Written request a:
Find every line in the records below that contains the word "Dezember", and copy each of those lines. Case counts.

Question

The critical angle for a ray of light from glass to air is \( \theta \) and refractive index of glass with respect to air is \(n\). If a ray of light is incident from air to glass at an angle \( \theta \), then corresponding angle of refraction is

• A. \( \cos^{-1}\!\left(\dfrac{1}{n^2}\right) \)
• B. \( \sin^{-1}\!\left(\dfrac{1}{n}\right) \)
• C. \( \sin^{-1}\!\left(\dfrac{1}{n^2}\right) \)
• D. \( \cos^{-1}\!\left(\dfrac{1}{n}\right) \)

Hint:

Always relate critical angle with refractive index using \( \sin C = \dfrac{1}{n} \).

Answer 1

The Correct Option is C

Step 1: Using definition of critical angle.
For light going from glass to air,
\[ \sin \theta = \frac{1}{n} \]
Step 2: Applying Snell’s law for air to glass.
\[ \sin i = n \sin r \]
Step 3: Substituting angle of incidence.
Here \( i = \theta \), so
\[ \sin \theta = n \sin r \]
Step 4: Solving for angle of refraction.
\[ \frac{1}{n} = n \sin r \Rightarrow \sin r = \frac{1}{n^2} \]
Step 5: Conclusion.
\[ r = \sin^{-1}\!\left(\frac{1}{n^2}\right) \]

Records supplied:
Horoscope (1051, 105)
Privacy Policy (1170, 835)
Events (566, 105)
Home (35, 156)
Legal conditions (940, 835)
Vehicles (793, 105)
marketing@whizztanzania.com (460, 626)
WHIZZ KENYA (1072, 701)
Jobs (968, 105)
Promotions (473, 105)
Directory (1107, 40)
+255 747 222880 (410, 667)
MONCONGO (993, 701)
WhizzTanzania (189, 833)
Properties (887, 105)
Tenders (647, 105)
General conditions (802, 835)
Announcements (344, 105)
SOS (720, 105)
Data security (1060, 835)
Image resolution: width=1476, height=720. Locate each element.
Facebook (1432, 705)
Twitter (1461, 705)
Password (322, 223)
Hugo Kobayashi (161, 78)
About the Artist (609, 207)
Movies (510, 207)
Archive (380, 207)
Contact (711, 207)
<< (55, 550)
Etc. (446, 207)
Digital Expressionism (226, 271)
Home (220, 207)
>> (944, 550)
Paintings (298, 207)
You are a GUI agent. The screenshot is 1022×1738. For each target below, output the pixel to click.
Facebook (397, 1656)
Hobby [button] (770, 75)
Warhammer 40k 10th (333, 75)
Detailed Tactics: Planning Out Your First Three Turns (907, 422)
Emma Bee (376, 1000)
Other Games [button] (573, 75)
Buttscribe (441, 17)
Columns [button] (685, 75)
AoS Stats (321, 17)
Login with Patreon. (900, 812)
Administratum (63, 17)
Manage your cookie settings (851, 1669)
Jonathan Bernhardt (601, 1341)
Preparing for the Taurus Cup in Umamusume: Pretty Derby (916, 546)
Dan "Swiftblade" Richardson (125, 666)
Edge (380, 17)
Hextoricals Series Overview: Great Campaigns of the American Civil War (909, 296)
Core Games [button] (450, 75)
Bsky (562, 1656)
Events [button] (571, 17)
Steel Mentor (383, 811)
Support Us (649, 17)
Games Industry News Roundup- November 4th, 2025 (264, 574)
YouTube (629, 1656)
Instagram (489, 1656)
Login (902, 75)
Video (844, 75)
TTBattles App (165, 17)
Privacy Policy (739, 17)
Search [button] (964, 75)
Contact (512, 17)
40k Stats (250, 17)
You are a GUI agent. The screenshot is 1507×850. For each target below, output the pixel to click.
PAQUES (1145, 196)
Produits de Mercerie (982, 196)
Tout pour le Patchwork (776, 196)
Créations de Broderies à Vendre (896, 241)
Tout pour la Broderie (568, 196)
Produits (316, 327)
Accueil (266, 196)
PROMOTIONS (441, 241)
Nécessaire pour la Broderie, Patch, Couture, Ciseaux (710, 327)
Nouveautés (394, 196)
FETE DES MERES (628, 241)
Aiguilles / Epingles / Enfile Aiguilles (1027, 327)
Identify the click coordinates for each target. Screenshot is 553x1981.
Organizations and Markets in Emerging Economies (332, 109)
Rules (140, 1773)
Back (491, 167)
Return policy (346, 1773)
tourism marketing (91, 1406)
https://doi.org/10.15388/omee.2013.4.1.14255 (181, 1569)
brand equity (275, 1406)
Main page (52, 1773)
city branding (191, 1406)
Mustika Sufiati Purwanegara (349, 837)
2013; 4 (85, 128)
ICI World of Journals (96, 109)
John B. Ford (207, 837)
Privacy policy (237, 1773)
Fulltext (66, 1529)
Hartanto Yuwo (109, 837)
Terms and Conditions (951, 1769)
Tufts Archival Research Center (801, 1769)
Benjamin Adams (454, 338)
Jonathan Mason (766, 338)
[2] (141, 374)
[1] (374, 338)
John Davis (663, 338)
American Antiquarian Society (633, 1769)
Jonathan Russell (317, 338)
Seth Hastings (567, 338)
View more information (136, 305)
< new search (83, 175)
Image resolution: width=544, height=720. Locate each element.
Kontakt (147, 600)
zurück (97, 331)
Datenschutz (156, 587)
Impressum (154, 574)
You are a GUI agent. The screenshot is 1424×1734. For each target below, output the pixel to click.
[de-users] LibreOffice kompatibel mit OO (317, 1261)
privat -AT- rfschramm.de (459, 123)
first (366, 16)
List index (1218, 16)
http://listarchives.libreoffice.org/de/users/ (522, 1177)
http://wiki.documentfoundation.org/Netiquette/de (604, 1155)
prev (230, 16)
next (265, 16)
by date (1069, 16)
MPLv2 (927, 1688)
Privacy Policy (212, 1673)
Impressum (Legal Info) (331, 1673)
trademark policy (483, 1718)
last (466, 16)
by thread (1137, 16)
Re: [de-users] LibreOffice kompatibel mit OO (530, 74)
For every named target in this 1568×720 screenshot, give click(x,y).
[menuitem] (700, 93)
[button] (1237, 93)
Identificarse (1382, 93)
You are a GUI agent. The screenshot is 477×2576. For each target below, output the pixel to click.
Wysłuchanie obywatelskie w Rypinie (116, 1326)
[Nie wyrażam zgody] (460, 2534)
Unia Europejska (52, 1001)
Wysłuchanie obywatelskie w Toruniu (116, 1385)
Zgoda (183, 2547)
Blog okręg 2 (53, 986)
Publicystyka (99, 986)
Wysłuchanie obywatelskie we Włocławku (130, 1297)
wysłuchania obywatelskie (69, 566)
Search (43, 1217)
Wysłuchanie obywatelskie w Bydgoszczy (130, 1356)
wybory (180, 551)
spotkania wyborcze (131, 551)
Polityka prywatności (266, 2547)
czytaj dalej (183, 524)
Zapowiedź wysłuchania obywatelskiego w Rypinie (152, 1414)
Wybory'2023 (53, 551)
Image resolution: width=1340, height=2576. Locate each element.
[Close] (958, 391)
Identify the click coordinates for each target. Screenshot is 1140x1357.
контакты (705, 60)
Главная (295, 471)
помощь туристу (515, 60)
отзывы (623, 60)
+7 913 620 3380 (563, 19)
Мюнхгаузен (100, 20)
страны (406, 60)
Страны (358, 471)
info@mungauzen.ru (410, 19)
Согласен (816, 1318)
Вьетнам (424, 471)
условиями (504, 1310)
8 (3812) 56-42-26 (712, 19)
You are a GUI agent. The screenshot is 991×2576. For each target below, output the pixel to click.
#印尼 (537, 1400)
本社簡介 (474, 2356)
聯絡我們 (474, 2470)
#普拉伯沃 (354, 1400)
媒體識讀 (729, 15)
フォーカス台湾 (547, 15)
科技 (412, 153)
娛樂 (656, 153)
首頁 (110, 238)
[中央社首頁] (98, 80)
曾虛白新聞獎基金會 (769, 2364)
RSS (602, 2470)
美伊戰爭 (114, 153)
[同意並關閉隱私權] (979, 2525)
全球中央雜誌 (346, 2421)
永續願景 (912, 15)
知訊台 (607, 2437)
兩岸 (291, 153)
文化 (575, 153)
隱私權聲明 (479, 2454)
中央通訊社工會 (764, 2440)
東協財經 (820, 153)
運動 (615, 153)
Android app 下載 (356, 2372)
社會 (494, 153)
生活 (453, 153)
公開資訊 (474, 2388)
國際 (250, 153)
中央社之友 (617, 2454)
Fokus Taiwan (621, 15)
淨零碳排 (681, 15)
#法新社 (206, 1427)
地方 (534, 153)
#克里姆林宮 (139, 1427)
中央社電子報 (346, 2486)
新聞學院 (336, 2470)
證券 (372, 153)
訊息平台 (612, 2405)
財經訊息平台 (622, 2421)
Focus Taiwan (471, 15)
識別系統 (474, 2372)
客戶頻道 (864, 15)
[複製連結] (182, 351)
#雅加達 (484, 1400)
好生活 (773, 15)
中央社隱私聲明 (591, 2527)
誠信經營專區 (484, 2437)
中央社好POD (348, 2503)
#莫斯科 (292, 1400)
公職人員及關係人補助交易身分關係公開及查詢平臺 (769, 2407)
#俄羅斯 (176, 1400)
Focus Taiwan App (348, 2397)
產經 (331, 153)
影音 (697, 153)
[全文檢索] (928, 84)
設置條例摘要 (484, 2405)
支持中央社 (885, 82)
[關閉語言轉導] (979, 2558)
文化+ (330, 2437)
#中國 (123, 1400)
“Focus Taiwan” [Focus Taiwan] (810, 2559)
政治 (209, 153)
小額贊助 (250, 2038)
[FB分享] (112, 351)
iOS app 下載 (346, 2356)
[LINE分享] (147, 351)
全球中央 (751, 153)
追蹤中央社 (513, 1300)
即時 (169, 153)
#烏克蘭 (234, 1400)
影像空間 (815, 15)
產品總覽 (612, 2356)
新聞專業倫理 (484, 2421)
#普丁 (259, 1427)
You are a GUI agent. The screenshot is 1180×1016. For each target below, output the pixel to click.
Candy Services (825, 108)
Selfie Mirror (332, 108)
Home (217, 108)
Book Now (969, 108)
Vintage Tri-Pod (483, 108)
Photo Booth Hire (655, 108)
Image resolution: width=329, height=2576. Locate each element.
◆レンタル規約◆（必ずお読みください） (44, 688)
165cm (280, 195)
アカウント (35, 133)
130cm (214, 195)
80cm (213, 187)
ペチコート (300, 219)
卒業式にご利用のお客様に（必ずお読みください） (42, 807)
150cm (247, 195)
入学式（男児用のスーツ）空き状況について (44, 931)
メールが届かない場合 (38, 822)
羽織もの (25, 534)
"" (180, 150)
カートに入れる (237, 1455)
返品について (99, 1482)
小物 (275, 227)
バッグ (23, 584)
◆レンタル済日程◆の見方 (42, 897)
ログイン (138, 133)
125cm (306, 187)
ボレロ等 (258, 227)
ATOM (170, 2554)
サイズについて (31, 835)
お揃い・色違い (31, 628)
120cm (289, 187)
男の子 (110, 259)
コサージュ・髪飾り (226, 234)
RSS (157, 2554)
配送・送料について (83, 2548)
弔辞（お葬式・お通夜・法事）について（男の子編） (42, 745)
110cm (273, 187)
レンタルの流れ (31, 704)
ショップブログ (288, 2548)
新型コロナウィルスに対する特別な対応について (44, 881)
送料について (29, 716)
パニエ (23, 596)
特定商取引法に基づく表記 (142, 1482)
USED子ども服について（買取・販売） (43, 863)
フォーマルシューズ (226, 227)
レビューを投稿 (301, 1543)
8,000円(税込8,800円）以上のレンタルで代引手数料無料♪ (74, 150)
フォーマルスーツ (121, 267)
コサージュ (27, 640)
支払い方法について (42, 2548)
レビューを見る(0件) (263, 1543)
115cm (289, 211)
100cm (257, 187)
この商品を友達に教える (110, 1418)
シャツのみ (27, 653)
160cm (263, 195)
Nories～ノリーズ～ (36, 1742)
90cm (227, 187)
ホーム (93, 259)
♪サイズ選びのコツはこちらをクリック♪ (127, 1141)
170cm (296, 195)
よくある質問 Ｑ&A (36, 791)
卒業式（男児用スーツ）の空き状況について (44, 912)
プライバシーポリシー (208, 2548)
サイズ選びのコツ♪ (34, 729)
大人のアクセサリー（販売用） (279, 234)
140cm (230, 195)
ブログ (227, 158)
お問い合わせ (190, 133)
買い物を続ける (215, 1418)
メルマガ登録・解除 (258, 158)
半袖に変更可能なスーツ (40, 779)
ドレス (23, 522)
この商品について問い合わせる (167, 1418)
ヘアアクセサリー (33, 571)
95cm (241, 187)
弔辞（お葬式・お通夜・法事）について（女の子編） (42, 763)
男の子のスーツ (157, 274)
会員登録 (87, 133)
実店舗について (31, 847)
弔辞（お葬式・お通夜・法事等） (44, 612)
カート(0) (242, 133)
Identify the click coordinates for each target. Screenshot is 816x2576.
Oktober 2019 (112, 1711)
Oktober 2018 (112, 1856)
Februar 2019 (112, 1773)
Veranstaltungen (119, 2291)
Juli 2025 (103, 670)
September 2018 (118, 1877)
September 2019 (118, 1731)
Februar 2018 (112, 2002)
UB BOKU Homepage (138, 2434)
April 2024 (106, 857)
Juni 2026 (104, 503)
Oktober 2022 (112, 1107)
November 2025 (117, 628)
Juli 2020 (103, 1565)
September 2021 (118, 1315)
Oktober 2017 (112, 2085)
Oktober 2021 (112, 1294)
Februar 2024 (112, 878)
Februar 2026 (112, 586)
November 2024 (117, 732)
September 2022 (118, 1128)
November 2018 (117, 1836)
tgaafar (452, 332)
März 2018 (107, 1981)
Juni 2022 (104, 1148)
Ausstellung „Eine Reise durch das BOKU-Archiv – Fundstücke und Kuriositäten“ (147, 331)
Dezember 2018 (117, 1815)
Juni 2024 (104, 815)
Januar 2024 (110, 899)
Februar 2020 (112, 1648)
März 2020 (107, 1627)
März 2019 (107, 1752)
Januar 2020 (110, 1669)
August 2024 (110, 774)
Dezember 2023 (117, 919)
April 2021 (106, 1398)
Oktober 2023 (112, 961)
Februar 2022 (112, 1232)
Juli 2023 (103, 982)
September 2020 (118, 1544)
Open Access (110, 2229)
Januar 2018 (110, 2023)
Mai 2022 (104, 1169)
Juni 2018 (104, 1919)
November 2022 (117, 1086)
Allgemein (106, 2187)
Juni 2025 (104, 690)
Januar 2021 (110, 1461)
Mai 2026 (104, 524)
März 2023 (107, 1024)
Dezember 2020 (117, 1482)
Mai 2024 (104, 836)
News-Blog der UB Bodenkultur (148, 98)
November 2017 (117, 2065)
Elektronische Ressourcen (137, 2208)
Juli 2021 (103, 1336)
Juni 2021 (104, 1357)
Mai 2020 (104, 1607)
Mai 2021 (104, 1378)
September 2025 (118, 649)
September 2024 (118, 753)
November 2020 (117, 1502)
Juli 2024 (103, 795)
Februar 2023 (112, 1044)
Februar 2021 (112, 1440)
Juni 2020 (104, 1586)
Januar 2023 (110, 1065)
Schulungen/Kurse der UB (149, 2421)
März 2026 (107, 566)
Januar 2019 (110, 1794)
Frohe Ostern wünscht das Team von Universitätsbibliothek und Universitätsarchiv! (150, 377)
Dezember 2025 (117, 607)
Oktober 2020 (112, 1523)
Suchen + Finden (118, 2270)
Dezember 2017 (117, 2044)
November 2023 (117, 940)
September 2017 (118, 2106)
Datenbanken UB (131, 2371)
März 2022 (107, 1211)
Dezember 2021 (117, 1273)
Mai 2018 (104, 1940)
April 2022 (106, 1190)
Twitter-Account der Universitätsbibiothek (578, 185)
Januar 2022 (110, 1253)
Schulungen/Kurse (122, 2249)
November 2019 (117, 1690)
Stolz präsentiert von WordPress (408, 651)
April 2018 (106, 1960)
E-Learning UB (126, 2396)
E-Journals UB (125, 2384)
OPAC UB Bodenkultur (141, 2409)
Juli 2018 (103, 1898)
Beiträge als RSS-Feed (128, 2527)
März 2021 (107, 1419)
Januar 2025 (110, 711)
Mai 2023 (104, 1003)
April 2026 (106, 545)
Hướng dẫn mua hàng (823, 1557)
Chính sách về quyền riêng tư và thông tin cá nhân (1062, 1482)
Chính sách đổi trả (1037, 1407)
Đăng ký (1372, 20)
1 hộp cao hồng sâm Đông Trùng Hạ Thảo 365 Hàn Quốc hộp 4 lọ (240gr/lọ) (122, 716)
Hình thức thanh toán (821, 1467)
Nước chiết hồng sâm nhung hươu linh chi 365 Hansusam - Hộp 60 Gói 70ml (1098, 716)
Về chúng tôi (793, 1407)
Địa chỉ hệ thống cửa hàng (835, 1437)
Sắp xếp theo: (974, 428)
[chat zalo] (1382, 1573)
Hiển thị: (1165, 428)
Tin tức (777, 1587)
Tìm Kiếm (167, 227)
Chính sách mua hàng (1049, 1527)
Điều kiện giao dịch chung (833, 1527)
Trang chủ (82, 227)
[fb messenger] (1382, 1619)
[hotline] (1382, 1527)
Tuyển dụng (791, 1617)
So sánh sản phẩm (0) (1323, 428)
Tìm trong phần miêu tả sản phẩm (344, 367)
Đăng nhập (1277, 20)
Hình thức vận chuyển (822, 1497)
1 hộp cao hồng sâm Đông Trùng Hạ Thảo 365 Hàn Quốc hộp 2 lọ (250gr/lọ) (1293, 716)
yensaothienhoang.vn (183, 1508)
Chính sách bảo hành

Written request b:
Please print the part of the critical angle problem above that runs between "Always relate critical" and "air to glass.", inclusive.

Worked answer a:
Dezember 2018 (117, 1815)
Dezember 2023 (117, 919)
Dezember 2020 (117, 1482)
Dezember 2025 (117, 607)
Dezember 2017 (117, 2044)
Dezember 2021 (117, 1273)

Worked answer b:
Always relate critical angle with refractive index using \( \sin C = \dfrac{1}{n} \).

Answer 1

The Correct Option is C

Step 1: Using definition of critical angle.
For light going from glass to air,
\[ \sin \theta = \frac{1}{n} \]
Step 2: Applying Snell’s law for air to glass.